Simplest answer, productivity.
Wind generates very little in regards to the requirements of the nation. One wind turbine is enough for a street, so you'd need one for every street in Britain to meet the minimum requirements, realising that makes you see how wind turbines are not a cost effective solution (and they kill around 300,000 birds a year). Same issue with solar power. For example, to power the UK, you'd need a solar panel the size of Texas. However you could put solar panels on every rooftop of every building in the UK, giving roofspace an additional purpose; generating electricity. But solar panels aren't cheap to make.

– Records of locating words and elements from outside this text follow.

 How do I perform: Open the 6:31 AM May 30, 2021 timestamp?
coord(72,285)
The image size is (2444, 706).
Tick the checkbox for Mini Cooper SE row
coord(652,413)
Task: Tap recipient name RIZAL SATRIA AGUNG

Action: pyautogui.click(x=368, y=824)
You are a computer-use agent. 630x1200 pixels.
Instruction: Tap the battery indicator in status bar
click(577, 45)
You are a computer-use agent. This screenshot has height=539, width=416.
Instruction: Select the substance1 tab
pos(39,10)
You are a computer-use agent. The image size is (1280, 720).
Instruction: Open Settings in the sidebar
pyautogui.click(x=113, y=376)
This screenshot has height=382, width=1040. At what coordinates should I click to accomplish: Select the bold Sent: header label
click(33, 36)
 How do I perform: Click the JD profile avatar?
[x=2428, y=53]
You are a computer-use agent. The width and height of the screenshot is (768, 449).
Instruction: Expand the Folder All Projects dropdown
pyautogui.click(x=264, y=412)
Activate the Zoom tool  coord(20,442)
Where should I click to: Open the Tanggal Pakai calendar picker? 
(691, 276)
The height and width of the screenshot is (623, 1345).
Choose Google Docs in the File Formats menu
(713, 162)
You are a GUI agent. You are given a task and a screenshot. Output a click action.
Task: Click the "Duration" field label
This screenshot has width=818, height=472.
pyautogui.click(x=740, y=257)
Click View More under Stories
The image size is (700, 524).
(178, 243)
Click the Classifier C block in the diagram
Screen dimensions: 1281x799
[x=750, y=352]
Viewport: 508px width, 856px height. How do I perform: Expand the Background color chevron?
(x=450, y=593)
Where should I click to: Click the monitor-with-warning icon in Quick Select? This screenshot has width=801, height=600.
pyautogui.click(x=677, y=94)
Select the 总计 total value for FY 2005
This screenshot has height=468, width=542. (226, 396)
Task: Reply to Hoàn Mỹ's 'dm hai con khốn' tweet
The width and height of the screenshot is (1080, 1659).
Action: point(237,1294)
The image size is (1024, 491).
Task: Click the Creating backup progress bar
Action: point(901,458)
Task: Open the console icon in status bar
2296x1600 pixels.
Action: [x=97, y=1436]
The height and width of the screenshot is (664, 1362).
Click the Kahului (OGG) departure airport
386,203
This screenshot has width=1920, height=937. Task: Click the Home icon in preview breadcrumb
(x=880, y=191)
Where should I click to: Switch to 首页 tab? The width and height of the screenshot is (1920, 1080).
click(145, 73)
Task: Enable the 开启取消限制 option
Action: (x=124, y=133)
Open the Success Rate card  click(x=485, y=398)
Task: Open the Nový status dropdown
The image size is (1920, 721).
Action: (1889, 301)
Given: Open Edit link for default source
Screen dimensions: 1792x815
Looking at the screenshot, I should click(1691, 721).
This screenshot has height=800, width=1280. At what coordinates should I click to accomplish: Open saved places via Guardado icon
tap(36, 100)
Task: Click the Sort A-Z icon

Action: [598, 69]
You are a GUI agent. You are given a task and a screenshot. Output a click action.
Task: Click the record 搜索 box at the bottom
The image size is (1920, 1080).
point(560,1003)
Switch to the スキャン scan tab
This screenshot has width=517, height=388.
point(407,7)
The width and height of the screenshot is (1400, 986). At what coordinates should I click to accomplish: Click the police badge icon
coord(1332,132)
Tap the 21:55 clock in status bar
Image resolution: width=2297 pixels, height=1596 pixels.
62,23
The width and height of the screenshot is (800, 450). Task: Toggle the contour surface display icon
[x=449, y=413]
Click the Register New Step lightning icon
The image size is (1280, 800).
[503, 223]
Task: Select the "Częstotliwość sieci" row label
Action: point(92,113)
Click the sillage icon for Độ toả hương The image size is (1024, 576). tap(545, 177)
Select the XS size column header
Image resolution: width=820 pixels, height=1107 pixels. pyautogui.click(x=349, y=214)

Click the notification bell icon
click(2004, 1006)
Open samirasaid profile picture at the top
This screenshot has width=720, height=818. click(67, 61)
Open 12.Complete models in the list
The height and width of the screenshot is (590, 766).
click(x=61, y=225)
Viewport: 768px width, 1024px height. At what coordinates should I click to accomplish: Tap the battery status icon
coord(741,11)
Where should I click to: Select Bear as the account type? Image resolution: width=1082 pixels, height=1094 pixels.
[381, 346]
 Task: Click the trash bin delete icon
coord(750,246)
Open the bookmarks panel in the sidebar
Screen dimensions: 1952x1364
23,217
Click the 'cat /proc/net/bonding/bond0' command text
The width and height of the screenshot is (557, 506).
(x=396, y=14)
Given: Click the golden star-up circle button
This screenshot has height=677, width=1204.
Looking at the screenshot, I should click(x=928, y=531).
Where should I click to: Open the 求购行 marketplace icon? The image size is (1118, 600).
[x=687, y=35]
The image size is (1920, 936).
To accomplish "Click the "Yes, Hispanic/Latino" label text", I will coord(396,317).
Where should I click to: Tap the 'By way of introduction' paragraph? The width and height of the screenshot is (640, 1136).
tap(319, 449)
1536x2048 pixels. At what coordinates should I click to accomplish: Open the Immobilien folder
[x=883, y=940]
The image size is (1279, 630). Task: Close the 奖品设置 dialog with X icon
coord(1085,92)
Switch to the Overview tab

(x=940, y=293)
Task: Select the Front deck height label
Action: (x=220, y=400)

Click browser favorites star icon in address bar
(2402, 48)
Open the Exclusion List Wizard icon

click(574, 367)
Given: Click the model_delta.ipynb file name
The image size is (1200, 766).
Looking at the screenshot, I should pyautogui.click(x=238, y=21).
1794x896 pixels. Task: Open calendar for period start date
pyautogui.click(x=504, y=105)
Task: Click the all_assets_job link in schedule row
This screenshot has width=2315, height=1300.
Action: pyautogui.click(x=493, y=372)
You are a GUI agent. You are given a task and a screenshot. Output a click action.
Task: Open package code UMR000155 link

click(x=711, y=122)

Hydroelectric power is much more efficient. The UK would benefit from them, but it's dependent on hydrology, uses up large land masses so more disruptive for local communities in landlocked countries and devastating to the natural wildlife in some areas due to it's size and production requirements.
Coal and oil are simple, efficient and familiar, problem is it's slowly killing us. Oil uses very little yet returns massive energy output. Generates many other spin-off industries and jobs. But it's main problem is that it's finite.
Nuclear fission power is exceptionally suited for energy production, France for example utilises roughly 60% of it's energy needs on nuclear power. It's also cheaper to generate than oil and coal. Zero emissions, making it a green energy production, of course there's the elephant in the room; the waste product. Nowadays the nuclear industry has become very efficient and reducing the amount of waste and even reusing it. Of course this makes the waste even MORE hazardous. The holy grail is nuclear fusion reactors, which cannot go into meltdown, easier to control, even more efficient and effective that fission, fuel products are limitless and virtually no waste. There's just one tiny flaw in the plan;
We don't know how to generate the temperatures high enough to make it work. Think "the Sun".